Find each line in the data below that contains the word "section", and copy those lines. Matching is case-sensitive.

==== Available data

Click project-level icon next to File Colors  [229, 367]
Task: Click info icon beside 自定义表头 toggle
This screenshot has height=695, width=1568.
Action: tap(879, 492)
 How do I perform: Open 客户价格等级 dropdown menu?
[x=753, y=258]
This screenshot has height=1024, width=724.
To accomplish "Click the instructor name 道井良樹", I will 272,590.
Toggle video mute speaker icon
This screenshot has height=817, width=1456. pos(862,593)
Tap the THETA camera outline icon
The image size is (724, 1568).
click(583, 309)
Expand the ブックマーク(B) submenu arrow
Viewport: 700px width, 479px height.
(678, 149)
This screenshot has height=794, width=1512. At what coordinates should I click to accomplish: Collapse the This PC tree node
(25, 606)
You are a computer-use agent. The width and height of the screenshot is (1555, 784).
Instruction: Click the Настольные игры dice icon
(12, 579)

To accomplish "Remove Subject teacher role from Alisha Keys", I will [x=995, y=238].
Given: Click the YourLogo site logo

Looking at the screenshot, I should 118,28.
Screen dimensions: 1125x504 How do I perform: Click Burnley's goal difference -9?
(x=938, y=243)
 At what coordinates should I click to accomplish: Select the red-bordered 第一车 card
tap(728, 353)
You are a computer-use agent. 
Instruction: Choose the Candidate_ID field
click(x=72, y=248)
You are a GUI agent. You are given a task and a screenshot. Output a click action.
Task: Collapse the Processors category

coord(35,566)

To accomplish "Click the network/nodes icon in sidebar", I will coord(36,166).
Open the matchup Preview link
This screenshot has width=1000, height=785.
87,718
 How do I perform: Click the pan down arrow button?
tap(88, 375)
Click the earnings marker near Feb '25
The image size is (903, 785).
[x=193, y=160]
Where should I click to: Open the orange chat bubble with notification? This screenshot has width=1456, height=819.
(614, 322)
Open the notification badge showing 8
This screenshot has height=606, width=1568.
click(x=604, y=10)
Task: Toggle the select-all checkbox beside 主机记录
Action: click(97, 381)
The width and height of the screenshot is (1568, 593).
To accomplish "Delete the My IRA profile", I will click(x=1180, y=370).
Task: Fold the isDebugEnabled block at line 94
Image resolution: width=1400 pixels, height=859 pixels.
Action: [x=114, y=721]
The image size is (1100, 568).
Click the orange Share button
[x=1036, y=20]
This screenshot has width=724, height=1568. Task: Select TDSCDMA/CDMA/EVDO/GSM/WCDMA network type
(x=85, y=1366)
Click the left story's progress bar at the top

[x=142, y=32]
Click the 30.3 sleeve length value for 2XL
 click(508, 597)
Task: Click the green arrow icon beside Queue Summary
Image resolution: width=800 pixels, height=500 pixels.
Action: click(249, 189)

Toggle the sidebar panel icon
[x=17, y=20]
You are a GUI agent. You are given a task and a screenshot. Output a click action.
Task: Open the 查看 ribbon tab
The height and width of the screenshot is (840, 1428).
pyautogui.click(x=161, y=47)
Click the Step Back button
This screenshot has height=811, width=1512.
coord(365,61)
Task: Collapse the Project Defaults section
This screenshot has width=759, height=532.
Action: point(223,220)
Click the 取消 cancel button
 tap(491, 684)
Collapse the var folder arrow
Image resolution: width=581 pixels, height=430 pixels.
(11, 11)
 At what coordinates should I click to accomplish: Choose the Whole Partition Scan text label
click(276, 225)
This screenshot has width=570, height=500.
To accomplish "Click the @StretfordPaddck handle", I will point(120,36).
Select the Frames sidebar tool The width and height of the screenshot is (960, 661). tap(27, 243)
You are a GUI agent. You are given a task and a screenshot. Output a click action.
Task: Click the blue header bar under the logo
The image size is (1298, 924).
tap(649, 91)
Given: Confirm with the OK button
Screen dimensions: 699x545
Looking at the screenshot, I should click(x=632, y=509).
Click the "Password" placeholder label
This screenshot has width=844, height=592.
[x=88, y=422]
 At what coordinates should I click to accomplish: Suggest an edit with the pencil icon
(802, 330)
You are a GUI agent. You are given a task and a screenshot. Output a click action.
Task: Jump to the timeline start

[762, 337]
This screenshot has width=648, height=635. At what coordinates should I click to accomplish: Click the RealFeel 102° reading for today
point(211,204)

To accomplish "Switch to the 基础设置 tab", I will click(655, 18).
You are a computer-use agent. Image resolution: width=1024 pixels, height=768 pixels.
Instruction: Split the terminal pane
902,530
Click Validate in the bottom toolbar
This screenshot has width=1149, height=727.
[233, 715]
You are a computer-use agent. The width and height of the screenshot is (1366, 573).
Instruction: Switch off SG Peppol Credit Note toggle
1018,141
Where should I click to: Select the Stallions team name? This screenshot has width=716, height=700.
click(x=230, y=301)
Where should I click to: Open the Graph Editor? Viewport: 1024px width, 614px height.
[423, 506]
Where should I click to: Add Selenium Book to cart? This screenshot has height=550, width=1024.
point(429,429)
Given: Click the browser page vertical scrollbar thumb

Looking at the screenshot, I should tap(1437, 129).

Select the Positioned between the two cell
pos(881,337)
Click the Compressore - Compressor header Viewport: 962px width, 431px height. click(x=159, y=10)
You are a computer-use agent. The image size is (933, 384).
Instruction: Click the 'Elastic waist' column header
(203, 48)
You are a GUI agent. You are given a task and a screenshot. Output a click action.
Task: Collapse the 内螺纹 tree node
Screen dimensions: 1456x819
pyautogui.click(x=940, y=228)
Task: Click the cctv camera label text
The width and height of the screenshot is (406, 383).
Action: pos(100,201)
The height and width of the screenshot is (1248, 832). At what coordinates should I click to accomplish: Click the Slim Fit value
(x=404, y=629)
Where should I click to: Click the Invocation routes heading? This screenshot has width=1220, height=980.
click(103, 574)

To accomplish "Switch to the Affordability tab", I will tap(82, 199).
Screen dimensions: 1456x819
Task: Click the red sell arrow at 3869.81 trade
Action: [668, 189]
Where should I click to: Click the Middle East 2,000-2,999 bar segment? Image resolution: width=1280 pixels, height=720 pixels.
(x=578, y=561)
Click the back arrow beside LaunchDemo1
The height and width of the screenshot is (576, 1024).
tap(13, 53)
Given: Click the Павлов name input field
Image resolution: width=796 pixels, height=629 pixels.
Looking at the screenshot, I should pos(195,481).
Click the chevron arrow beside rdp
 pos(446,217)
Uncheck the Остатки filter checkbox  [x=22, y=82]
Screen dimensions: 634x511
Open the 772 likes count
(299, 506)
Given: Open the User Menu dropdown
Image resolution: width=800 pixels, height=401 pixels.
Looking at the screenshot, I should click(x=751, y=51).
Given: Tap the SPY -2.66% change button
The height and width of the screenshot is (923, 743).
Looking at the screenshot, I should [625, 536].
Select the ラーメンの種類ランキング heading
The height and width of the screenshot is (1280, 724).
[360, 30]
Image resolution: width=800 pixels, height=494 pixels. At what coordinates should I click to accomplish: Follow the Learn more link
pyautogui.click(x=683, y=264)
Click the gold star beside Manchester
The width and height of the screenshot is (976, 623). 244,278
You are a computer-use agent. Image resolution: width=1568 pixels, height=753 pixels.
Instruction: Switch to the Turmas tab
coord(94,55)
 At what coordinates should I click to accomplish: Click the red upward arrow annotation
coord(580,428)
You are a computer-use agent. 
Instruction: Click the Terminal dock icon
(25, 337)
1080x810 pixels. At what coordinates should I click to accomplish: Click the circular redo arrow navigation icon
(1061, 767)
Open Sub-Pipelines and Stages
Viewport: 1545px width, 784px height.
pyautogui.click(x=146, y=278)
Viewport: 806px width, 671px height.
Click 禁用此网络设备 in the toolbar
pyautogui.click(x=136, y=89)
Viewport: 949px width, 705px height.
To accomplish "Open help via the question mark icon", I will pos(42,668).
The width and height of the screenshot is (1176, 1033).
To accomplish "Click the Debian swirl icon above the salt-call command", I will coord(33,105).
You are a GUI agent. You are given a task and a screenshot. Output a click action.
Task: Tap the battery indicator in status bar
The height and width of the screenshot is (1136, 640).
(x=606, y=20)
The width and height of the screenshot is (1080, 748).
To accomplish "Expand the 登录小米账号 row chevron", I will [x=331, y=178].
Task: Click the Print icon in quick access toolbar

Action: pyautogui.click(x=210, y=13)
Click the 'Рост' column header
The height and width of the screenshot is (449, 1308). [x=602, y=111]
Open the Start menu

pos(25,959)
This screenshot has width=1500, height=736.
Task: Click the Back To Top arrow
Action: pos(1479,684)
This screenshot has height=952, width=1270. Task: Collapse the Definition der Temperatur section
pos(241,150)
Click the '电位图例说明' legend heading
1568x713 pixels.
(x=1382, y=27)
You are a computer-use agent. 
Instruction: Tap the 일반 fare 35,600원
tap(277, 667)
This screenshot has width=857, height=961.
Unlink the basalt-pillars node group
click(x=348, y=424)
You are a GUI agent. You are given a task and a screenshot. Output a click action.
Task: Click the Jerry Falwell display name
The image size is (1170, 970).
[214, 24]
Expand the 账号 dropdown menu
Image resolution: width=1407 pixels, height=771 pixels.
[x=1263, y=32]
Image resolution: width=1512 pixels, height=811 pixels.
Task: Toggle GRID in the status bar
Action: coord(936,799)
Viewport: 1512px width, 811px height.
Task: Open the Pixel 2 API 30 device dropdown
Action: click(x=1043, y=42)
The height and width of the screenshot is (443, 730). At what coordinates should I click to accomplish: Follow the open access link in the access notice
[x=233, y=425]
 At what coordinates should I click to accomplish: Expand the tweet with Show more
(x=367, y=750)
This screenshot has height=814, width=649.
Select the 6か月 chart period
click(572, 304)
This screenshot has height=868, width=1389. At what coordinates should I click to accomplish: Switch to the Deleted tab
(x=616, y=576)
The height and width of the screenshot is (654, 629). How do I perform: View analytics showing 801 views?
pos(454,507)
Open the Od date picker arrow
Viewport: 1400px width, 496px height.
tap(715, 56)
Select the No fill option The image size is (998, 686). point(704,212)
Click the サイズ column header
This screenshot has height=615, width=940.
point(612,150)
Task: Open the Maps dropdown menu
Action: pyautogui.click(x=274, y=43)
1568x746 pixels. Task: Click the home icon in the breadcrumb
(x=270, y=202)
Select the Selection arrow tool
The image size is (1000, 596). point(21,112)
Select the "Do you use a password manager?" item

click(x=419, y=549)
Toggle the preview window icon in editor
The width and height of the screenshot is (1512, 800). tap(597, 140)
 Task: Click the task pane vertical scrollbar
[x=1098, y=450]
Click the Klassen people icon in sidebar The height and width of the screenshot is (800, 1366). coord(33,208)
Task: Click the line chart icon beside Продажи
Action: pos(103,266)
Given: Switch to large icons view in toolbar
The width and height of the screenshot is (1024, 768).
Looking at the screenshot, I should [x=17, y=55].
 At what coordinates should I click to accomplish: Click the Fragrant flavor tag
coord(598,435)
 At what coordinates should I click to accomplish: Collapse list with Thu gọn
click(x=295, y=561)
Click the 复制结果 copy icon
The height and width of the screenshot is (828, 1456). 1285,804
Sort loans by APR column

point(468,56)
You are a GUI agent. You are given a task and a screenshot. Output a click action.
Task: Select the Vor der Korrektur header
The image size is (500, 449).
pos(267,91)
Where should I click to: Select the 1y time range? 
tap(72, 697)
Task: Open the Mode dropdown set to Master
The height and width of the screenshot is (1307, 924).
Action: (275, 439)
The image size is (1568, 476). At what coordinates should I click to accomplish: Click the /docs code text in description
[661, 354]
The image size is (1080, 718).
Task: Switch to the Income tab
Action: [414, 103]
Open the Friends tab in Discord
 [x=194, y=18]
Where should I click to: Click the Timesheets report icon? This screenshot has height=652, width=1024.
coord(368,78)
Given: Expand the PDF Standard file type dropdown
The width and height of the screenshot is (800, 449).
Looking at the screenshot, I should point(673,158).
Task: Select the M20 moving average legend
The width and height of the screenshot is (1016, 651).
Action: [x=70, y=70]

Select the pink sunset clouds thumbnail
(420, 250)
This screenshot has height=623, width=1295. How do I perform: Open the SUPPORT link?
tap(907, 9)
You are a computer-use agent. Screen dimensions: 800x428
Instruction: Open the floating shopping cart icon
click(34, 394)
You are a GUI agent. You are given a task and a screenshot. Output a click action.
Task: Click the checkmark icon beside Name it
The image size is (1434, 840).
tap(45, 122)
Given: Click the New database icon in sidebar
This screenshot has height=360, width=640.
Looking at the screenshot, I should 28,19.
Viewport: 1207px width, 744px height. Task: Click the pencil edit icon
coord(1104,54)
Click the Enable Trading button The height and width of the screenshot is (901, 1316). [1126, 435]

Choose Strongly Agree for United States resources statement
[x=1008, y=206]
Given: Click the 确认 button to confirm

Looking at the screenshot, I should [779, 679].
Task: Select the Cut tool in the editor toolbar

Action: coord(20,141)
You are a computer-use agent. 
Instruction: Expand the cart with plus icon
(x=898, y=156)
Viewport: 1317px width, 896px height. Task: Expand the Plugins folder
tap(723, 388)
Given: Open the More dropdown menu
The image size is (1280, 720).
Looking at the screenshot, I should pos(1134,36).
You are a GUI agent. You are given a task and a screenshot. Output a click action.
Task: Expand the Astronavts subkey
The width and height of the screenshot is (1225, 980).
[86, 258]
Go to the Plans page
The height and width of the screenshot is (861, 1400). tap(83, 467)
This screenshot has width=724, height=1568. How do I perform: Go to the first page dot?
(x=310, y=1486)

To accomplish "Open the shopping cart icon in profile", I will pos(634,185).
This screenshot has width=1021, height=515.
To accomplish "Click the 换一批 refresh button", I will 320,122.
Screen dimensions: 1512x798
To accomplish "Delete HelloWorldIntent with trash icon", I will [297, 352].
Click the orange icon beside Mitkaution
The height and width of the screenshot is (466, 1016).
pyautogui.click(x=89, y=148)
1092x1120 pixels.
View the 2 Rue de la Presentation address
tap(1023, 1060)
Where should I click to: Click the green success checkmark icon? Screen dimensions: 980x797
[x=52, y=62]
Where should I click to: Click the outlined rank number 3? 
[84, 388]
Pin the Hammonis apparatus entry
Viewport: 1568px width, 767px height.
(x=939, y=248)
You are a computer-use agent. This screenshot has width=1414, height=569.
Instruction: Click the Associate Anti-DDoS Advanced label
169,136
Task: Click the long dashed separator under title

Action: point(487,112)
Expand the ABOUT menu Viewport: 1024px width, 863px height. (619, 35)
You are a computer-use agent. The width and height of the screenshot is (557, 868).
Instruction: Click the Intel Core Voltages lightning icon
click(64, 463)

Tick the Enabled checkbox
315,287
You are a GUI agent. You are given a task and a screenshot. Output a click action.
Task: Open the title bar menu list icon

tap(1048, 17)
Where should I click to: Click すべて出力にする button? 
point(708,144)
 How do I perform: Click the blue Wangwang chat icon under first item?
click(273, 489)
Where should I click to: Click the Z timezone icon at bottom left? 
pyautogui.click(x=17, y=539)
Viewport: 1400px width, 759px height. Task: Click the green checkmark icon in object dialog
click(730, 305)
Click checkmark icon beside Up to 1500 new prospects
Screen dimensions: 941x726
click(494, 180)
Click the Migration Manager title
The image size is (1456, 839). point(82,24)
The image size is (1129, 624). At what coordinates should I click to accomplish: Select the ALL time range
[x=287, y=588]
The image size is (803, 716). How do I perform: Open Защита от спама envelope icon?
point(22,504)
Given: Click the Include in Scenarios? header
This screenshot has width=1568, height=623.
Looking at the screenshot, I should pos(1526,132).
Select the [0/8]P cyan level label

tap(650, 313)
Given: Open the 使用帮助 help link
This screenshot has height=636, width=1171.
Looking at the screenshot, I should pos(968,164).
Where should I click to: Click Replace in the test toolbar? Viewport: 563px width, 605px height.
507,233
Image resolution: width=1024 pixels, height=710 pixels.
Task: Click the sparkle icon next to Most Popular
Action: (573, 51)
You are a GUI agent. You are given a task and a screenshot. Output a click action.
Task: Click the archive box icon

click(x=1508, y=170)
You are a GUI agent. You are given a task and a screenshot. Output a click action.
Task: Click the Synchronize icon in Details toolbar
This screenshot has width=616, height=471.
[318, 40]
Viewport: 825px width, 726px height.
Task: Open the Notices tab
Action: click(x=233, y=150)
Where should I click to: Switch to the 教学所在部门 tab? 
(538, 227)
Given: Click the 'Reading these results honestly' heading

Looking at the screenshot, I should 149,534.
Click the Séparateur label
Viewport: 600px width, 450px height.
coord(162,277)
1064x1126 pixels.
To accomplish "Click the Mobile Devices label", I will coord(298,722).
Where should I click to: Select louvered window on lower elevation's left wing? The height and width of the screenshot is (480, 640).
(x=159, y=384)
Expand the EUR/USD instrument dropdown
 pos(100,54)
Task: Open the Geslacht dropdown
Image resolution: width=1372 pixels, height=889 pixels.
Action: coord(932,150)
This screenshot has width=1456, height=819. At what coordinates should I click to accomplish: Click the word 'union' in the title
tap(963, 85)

========

(Response to the task):
Task: Collapse the Project Defaults section
This screenshot has height=952, width=1270. Task: Collapse the Definition der Temperatur section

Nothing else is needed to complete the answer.